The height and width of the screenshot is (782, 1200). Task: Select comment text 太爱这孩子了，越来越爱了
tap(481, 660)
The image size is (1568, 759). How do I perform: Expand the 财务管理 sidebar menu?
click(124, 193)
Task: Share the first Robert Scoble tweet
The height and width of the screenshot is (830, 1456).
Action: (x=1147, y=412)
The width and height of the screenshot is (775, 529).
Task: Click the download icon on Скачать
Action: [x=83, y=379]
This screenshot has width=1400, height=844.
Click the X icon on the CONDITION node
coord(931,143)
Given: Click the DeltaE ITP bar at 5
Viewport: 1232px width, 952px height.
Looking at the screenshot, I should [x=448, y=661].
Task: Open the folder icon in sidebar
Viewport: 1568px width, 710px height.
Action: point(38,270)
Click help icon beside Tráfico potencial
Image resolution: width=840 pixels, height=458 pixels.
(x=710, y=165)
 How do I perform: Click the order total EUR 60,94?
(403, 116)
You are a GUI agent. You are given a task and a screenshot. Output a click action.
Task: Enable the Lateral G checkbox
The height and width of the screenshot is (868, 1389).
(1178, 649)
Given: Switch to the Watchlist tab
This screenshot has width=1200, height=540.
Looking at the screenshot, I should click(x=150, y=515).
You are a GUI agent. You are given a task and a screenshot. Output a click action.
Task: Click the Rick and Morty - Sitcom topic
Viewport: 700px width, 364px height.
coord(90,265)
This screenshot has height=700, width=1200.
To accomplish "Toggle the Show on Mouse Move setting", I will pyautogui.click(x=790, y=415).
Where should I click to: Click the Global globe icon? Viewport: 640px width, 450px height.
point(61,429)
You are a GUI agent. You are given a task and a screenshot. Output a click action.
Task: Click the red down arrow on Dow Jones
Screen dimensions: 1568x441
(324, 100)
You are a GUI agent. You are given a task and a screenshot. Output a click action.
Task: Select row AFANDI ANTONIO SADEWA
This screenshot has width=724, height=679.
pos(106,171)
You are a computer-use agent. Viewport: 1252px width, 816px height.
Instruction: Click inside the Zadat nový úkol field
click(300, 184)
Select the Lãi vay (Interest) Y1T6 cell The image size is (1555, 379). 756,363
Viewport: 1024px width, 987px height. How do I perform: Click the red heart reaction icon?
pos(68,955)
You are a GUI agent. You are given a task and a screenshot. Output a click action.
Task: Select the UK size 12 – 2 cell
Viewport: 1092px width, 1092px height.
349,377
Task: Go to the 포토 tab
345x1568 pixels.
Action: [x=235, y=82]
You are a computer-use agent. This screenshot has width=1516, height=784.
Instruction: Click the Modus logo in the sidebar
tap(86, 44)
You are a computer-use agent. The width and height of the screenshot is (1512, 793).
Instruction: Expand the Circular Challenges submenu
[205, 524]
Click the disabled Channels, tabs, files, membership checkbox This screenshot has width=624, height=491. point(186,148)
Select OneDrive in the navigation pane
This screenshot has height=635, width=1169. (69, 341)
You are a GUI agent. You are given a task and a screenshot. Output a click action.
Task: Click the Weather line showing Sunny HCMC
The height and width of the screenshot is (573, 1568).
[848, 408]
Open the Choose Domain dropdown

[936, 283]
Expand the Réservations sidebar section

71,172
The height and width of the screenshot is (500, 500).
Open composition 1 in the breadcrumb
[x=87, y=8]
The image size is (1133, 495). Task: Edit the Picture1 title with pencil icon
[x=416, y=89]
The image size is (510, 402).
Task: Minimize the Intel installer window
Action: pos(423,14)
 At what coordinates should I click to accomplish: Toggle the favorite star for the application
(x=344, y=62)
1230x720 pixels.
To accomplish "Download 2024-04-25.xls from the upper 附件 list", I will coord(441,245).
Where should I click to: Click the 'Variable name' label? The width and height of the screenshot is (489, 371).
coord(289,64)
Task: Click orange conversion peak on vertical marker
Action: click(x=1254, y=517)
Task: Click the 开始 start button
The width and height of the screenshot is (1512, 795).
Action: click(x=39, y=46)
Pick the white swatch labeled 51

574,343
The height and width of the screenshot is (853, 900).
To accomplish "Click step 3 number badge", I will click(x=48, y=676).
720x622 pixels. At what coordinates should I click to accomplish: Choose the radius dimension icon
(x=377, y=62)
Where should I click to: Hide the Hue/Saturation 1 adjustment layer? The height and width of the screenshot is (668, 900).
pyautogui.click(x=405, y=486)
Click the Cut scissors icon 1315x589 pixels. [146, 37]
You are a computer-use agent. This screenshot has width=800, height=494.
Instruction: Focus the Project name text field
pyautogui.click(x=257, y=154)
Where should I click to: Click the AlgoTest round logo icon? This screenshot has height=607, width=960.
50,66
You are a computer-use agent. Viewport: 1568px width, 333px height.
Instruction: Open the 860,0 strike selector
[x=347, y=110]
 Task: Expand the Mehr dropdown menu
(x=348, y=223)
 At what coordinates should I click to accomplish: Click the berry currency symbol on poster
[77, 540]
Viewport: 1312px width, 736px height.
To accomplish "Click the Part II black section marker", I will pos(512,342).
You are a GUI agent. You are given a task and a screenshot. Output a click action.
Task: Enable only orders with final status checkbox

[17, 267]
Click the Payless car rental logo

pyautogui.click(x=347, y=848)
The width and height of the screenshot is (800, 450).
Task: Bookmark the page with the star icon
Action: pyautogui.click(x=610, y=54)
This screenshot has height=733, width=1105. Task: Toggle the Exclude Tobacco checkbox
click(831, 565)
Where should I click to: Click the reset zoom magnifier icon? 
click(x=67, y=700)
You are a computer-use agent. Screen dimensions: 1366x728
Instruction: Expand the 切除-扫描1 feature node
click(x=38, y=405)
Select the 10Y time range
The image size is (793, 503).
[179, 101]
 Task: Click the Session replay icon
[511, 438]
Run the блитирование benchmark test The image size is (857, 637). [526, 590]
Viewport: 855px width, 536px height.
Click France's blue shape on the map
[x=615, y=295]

· · · · ·

» Assignment
The number of lines in the data that contain the word "computer" is all that should be stated.

» Solution for this exercise
6